= Your objective =
Pick out every line of the data below that contains the string "Identify", and copy each such line. Matching is case-sensitive.

= The data =
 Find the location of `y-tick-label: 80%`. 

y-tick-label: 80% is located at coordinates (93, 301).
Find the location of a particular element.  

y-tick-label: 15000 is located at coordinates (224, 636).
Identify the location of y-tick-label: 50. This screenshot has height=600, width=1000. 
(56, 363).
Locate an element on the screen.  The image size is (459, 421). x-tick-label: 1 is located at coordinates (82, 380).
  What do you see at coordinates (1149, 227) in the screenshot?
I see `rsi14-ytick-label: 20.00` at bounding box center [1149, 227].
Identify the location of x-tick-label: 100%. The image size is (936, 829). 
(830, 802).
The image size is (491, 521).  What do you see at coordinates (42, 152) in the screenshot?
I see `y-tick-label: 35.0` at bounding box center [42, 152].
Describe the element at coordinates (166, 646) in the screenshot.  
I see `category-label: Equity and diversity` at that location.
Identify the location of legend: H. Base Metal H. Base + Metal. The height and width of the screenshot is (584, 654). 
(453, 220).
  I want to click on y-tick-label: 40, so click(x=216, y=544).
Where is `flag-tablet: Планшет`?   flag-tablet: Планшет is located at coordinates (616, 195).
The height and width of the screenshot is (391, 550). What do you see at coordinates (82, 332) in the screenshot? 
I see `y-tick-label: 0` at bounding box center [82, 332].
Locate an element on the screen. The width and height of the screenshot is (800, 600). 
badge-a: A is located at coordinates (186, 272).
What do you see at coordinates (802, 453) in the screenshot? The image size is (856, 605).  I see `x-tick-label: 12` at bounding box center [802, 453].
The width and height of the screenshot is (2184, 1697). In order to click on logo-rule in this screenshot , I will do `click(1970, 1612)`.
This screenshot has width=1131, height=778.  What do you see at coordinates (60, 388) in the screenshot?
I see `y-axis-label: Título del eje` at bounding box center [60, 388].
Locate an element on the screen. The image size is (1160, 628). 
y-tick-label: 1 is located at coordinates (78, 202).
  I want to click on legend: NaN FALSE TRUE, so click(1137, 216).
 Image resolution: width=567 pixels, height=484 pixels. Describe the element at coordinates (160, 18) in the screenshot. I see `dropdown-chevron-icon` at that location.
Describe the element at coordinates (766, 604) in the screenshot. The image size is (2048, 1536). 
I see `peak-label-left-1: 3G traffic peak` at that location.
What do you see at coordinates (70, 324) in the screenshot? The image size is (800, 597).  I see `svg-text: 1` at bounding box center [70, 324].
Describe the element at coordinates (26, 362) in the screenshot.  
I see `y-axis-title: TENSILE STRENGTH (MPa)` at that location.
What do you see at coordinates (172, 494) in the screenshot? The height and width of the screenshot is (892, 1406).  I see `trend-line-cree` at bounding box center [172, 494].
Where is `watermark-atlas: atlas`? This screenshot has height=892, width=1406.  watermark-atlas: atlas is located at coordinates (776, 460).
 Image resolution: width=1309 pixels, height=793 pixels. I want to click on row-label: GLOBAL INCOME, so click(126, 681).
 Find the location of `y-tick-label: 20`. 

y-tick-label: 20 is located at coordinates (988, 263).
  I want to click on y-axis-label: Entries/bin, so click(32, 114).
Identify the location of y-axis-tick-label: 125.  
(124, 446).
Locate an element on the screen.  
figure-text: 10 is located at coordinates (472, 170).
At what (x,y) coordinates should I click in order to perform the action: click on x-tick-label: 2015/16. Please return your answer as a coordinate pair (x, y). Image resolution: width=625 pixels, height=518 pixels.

= The answer =
Identify the location of y-tick-label: 50. This screenshot has height=600, width=1000. 
Identify the location of x-tick-label: 100%. The image size is (936, 829). 
Identify the location of legend: H. Base Metal H. Base + Metal. The height and width of the screenshot is (584, 654). 
Identify the location of y-axis-tick-label: 125.  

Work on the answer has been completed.